This is a hard book to describe. It is mostly a personal journey. It is partly a travelogue. It is partly an investigation into The Book of Mormon.
Steinberg was fascinated by the topic and decided to enter into the book by traveling the path followed by the characters in the book. He notes that the heart of his quest was an effort to understand the difference between prophecy and fabrication.
Most of the book is about Steinberg. He tells lots of stories about his adventures, many of which have nothing to do about The Book of Mormon. I mean, did I really need to know about the pair of pants he found hanging in his hotel room closet?
Surprisingly, he also uncovers some information about the book and Smith that I had never heard before, such as the relationship of Melville to the book. He does a pretty good job of weaving the many theories about the book into his travelogue.
Steinberg is a clever writer. Even though he used some language I didn't appreciate, I found his writing captivating in a coming of age sort of way. I did enjoy reading the book, it just was not what I thought it was going to be.
Steinberg thinks The Book of Mormon is a book one should take seriously – as a work of American imagination, as a modern American novel.
I really don't know to whom I would recommend this book. Perhaps to one who appreciates the writing more than the topic about which the book is written.

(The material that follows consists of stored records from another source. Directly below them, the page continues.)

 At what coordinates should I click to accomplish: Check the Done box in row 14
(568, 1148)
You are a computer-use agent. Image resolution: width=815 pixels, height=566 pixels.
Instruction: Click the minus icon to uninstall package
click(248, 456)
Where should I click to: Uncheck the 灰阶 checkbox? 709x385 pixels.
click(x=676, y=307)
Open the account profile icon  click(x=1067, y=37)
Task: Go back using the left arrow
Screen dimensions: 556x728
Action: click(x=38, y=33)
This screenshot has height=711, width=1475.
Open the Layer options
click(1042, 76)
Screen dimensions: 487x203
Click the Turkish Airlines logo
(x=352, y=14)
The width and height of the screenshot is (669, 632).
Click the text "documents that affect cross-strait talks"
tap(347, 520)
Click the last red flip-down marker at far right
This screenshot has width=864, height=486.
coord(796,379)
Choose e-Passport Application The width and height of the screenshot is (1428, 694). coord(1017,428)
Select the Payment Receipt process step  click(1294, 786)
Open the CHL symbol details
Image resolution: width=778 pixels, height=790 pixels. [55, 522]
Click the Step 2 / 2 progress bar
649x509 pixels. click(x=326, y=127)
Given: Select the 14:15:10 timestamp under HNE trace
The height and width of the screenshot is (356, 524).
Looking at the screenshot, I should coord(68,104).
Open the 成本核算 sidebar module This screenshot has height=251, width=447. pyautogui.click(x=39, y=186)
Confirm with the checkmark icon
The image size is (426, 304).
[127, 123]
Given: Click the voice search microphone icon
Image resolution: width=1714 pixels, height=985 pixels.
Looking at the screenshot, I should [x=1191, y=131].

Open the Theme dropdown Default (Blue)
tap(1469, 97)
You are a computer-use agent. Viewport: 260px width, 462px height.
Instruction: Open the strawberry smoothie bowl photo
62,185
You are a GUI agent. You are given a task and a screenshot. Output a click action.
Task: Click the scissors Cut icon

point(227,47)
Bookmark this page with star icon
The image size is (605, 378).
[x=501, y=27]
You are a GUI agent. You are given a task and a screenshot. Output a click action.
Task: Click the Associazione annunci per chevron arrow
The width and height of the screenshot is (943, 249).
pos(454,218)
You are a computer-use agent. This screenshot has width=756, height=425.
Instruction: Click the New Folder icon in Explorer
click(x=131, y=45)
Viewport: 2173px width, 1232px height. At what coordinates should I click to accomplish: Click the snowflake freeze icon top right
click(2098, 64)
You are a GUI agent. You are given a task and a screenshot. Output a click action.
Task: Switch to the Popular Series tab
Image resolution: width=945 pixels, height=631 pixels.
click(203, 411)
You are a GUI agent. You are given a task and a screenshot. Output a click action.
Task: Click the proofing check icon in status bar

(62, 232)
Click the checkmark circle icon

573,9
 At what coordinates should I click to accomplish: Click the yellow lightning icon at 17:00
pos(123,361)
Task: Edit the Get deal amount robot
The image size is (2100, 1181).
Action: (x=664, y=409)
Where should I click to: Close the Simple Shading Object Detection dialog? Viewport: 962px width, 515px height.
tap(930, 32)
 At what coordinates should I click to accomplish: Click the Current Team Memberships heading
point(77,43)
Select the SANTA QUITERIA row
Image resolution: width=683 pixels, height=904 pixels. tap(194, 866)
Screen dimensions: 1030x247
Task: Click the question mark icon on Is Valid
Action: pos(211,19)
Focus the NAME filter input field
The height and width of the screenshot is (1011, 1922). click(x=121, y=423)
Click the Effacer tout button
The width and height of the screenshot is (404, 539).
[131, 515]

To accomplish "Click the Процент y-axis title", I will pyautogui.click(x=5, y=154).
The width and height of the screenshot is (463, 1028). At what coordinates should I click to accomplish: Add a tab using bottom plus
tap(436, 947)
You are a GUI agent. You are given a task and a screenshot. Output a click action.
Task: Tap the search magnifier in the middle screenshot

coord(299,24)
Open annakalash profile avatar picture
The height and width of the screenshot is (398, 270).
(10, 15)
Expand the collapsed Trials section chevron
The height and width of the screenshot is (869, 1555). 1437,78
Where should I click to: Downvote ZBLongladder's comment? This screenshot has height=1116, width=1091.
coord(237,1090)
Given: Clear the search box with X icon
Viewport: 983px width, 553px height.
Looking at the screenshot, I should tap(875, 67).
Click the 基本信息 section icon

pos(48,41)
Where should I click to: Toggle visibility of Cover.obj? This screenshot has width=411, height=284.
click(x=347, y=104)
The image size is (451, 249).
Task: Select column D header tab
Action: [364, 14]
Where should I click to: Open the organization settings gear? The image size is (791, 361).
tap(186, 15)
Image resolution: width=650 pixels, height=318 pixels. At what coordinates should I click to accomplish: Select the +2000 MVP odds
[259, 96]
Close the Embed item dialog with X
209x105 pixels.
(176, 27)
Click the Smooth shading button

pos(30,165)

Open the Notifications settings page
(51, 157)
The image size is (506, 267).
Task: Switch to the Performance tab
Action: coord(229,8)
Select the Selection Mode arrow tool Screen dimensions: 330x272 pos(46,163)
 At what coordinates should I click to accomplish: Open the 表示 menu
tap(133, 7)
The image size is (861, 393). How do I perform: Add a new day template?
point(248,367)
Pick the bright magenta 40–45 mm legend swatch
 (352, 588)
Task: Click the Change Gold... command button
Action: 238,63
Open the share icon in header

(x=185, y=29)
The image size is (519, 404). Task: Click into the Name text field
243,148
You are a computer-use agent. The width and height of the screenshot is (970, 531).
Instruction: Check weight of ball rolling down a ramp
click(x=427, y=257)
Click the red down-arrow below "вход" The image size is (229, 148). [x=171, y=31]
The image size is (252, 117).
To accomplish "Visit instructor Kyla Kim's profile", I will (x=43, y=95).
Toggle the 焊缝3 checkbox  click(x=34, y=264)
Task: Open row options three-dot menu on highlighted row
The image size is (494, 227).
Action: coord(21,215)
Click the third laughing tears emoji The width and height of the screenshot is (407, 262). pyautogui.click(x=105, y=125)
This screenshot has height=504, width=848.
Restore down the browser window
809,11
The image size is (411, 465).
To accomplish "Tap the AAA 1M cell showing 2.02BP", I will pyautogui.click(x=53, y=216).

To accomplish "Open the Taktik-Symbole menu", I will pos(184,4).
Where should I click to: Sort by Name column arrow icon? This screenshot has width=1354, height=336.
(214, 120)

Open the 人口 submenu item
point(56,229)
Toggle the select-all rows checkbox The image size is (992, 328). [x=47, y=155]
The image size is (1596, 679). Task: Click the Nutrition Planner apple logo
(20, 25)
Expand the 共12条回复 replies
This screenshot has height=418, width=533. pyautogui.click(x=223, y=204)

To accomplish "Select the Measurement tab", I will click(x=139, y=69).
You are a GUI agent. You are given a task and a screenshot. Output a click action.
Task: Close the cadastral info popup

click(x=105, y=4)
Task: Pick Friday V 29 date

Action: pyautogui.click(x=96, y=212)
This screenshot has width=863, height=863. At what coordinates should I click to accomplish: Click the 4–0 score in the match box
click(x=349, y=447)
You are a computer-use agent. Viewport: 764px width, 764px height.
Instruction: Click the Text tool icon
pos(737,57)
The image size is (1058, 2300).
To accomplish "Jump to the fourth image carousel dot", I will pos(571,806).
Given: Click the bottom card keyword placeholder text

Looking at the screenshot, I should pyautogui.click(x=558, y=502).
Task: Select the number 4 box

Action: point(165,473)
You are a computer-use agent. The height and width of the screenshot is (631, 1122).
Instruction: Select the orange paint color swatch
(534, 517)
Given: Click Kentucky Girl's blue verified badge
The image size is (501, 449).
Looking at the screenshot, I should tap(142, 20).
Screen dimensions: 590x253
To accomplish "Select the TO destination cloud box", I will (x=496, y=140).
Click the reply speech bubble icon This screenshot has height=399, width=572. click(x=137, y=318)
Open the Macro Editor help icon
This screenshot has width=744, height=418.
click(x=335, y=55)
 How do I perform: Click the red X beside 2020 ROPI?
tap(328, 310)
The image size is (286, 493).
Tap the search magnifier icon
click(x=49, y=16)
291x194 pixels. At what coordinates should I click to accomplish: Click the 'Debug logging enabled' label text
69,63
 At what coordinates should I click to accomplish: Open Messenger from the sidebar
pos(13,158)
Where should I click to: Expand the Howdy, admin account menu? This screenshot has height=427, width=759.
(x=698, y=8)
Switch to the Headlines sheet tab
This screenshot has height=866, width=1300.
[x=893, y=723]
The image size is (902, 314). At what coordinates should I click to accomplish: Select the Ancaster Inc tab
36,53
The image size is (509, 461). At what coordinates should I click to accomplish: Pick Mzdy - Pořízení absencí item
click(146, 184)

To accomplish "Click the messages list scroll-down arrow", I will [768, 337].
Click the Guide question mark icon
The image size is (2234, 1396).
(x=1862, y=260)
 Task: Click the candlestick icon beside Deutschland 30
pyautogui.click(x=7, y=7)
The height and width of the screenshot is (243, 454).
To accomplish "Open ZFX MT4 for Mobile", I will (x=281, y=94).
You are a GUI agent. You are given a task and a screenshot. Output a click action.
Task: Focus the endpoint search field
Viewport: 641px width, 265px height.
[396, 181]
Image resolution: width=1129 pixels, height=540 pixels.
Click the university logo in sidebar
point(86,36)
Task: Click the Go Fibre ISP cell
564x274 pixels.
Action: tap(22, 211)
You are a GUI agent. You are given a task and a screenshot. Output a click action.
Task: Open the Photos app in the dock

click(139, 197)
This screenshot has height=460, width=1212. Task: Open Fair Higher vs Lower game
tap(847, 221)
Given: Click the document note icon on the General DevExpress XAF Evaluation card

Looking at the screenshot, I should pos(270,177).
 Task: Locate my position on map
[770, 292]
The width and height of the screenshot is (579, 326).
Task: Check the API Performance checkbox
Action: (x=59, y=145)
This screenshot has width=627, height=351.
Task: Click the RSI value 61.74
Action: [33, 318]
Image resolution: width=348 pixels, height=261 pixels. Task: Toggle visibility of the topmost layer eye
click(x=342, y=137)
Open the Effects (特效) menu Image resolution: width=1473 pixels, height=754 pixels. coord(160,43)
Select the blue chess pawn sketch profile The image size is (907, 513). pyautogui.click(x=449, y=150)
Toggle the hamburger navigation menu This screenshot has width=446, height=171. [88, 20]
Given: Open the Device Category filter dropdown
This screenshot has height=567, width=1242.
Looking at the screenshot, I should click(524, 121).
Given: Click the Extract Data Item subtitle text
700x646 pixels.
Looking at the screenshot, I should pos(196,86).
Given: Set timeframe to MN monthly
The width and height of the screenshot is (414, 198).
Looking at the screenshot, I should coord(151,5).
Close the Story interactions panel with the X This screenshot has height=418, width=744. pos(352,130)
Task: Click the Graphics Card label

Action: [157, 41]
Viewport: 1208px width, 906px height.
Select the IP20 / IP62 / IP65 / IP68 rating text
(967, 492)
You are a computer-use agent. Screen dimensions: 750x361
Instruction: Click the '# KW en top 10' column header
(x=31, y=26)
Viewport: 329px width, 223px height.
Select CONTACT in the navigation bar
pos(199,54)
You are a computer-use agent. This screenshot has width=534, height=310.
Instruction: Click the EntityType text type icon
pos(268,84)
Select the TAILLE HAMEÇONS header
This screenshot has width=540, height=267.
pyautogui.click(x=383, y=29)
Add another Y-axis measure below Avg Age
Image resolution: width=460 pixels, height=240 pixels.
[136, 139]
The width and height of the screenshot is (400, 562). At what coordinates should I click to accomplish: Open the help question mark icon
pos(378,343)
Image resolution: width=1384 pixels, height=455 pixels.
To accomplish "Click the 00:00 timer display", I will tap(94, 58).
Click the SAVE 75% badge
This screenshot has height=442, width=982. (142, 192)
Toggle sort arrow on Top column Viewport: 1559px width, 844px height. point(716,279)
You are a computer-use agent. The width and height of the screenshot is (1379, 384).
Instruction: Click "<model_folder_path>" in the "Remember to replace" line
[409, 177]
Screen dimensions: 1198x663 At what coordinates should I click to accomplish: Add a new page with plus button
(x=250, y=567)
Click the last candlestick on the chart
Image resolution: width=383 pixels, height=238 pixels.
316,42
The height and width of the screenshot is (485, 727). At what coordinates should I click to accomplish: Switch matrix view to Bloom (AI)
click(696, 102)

Avi Steinberg is the author of Running the Books: the Adventures of An Accidental Prison Librarian, which was a San Francisco Chronicle Best Book of the Year. He is a regular contributor to The New Yorker's Culture Desk blog. His essays have appeared in the New York Times Magazine, Salon, Paris Review Daily, and n+1. Find out more at http://avisteinberg.com/.
Nan A. Talese, 290 pages.
I received a complimentary egalley of this book from the publisher for the purpose of an independent and honest review.